The investment vehicle, regulated by the Jersey Financial Services Commission, will have exposure to Gulf private equity and debt investments and seeks to tap into opportunities in an array of sectors with a maximum exposure of 30 per cent of the overall fund.
"The current regulations in the UAE were not suitable for the proposition we were trying to set up," Mr Alseddiqi said.
"It was an easier process to list in London, the most transparent market in the world, which brings a lot of independence and credibility for our company, not to mention liquidity, " he added.
Qannas has already attracted "strong appetite" from mutual funds and fund of funds so far, Mr Alseddiqi said.
Many UAE companies have looked to London listings recently as drops in liquidity result in lower valuations. Dubai's port operator DP World, listed on the Nasdaq Dubai exchange, sought a secondary listing on the London Stock Exchange (LSE) last June.
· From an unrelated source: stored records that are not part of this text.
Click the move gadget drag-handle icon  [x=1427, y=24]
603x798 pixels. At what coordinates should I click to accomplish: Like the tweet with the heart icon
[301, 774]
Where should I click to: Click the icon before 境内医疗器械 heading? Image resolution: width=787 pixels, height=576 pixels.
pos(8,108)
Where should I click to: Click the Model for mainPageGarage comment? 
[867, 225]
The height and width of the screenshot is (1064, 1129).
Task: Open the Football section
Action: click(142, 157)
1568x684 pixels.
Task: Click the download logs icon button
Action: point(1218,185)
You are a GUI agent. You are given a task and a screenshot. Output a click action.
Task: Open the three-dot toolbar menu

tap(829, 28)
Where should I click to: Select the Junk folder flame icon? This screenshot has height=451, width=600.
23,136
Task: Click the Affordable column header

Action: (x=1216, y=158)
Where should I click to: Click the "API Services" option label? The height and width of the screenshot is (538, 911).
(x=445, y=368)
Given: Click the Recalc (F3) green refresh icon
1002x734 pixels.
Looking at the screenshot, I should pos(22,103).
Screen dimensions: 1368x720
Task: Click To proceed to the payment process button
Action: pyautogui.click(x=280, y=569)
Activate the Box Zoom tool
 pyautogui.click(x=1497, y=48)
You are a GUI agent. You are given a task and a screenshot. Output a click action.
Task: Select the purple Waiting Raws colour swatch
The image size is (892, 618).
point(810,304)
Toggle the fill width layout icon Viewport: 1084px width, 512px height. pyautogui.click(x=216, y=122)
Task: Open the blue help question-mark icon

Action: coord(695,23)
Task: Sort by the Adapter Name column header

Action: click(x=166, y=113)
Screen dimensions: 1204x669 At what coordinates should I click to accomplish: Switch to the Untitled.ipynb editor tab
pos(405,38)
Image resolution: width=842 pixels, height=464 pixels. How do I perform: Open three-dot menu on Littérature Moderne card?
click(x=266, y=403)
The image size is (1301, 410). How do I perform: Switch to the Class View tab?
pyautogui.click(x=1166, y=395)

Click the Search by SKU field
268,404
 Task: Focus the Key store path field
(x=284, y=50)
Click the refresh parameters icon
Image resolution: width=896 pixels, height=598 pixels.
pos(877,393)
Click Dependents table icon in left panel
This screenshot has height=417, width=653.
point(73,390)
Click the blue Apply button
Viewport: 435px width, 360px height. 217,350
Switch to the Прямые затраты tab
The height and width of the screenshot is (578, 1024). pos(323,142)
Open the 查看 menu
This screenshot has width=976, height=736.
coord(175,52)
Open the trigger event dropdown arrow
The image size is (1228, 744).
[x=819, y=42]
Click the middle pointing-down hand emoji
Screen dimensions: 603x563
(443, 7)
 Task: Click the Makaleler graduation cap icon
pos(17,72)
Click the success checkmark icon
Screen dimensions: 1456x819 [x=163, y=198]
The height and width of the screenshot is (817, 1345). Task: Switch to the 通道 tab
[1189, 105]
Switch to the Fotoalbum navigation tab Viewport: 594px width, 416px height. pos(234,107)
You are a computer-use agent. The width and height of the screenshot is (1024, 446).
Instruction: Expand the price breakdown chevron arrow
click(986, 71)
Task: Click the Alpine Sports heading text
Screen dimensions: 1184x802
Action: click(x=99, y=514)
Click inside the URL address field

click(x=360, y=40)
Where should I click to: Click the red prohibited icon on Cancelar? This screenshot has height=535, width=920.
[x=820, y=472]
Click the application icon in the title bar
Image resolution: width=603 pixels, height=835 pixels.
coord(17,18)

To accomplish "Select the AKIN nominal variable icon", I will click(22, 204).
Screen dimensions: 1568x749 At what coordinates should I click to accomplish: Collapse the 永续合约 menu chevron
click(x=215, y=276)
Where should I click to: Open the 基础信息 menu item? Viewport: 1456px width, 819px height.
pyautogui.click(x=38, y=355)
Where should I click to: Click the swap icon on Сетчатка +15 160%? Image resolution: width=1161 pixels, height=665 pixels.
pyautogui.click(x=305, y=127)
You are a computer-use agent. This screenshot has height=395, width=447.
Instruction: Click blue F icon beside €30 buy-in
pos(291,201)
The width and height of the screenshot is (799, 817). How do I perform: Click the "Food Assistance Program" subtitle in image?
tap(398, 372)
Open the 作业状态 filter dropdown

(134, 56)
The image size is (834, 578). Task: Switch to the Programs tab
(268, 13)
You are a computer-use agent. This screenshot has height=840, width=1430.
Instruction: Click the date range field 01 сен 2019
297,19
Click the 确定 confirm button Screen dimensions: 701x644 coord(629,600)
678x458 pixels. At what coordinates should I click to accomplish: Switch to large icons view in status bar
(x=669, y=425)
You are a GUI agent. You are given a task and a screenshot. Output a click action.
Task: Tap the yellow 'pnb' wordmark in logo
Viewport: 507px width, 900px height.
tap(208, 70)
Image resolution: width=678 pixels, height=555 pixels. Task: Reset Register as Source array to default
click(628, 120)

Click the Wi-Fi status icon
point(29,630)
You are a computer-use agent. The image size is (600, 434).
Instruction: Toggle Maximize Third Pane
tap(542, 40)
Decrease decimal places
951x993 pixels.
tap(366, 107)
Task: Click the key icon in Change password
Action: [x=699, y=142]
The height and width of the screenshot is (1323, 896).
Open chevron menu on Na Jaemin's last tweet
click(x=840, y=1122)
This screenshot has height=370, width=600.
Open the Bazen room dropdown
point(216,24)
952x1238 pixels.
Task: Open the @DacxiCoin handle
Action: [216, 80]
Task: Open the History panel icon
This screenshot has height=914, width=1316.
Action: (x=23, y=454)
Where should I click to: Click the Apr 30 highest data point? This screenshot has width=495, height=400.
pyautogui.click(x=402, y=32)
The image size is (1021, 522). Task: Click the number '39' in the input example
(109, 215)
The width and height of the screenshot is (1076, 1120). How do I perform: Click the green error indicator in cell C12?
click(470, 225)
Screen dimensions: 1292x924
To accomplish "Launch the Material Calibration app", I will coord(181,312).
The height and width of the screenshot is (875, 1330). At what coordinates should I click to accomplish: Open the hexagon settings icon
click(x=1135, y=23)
Dana Gas, listed on the Abu Dhabi Securities Exchange, said it also aimed to seek a dual listing on the LSE in April. Many foreign investment banks have restructured their operations to cope with falling volumes. Egypt's EFG-Hermes, which trades stocks in its home country and the UAE, is "adopting a very aggressive cost reduction plan", Yasser El Mallawany, the company's chief executive, said at the World Economic Forum in Davos, Switzerland this week.
Germany's Deutsche Bank recently moved its head of equity capital markets back to London from Dubai. Nomura, based in Tokyo, closed its Dubai equity research unit, and the UK's HSBC has shut its retail brokerages unit in the Emirates.